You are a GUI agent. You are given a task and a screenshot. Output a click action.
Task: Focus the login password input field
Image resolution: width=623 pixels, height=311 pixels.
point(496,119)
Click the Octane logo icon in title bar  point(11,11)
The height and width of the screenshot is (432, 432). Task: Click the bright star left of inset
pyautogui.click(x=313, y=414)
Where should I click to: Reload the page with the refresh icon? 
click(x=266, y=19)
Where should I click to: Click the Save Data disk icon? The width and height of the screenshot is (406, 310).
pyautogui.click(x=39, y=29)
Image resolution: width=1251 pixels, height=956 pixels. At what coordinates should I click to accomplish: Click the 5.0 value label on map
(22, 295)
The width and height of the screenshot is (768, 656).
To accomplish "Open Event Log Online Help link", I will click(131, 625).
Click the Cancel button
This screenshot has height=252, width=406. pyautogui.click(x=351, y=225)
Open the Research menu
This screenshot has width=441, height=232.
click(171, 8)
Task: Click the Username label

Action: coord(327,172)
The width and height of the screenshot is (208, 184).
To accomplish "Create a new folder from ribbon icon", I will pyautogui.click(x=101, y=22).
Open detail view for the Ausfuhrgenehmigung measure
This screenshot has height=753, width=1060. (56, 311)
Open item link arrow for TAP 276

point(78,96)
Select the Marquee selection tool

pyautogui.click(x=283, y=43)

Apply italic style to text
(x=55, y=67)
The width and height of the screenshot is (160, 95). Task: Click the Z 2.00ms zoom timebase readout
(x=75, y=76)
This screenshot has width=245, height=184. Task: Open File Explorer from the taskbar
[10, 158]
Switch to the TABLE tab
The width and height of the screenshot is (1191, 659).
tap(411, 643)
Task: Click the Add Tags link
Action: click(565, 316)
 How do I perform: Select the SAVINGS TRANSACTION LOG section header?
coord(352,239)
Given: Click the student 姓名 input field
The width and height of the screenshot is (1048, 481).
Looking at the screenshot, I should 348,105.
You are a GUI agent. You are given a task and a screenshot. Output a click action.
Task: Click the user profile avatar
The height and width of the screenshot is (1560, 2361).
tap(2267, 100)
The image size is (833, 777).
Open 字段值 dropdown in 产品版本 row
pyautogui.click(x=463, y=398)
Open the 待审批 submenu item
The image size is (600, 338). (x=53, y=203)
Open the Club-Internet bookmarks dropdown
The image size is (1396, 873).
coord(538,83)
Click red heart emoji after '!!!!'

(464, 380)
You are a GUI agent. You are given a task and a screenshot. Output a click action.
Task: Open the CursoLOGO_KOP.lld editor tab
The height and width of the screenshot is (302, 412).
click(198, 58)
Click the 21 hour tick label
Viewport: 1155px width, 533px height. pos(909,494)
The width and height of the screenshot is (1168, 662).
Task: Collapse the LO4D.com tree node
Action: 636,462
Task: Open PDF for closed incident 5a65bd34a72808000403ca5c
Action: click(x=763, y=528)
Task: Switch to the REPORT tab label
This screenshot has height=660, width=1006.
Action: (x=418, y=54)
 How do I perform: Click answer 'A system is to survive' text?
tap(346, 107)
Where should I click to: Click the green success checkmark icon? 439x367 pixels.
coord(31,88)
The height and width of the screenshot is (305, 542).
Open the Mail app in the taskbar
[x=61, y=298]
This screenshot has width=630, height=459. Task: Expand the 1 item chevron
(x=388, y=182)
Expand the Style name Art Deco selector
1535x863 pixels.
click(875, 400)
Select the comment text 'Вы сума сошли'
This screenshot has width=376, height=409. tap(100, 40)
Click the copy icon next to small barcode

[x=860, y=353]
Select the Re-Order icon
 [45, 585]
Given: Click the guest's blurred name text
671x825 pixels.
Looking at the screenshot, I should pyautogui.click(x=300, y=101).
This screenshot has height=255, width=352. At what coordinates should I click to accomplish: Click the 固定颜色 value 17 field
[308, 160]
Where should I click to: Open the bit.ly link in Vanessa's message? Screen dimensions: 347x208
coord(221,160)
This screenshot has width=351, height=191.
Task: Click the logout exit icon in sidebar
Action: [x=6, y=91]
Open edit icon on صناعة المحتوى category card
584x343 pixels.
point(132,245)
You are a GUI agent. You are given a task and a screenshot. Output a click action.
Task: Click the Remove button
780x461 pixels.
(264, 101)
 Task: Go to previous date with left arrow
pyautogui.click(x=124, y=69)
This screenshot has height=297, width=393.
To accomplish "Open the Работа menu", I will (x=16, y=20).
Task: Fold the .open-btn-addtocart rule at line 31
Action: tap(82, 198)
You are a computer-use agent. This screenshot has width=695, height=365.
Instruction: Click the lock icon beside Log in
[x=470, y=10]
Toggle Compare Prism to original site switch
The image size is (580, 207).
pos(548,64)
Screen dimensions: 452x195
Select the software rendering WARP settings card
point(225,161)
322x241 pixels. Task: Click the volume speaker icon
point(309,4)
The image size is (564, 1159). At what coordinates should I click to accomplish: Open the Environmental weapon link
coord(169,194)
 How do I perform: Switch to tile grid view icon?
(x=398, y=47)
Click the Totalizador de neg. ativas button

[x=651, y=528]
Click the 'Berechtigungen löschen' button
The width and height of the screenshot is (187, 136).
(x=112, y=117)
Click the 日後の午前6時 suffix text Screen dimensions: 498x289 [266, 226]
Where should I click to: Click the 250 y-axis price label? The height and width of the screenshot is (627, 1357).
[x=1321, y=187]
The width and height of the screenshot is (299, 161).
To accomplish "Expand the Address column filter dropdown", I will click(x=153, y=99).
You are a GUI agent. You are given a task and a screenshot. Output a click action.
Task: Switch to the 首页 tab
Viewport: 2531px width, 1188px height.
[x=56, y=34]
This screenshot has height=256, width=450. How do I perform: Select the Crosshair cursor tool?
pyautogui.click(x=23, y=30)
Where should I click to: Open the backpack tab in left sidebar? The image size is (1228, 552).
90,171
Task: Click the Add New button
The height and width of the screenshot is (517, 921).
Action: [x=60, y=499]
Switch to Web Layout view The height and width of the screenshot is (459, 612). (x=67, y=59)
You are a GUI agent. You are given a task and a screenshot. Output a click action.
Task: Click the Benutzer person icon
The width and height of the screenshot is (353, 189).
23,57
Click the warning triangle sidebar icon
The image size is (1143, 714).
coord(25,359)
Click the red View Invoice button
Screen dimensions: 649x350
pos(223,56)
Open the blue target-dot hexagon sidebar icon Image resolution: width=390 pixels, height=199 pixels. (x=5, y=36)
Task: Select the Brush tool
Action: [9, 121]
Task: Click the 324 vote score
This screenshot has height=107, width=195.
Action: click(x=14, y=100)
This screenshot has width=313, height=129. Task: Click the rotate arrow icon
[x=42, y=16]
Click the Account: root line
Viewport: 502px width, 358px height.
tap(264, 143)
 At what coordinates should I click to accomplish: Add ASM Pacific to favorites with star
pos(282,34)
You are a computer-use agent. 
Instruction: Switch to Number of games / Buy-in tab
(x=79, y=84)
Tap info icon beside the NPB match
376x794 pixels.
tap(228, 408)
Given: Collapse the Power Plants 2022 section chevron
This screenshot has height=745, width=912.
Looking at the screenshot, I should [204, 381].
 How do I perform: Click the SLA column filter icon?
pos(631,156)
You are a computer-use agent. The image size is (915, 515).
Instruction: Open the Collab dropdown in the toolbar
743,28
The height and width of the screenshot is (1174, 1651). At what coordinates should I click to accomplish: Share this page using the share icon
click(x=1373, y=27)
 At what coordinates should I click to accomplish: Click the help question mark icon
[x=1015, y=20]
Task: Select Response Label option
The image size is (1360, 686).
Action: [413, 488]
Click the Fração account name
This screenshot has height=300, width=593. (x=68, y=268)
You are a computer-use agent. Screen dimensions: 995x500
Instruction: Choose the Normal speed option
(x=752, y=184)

WHAT TO PRODUCE: Extract, from the listing above, every line where the string "computer" occurs.

SOLVED EXERCISE:
You are a computer-use agent. This screenshot has width=695, height=365.
You are a computer-use agent. 
You are a computer-use agent. The image size is (915, 515).
You are a computer-use agent. Screen dimensions: 995x500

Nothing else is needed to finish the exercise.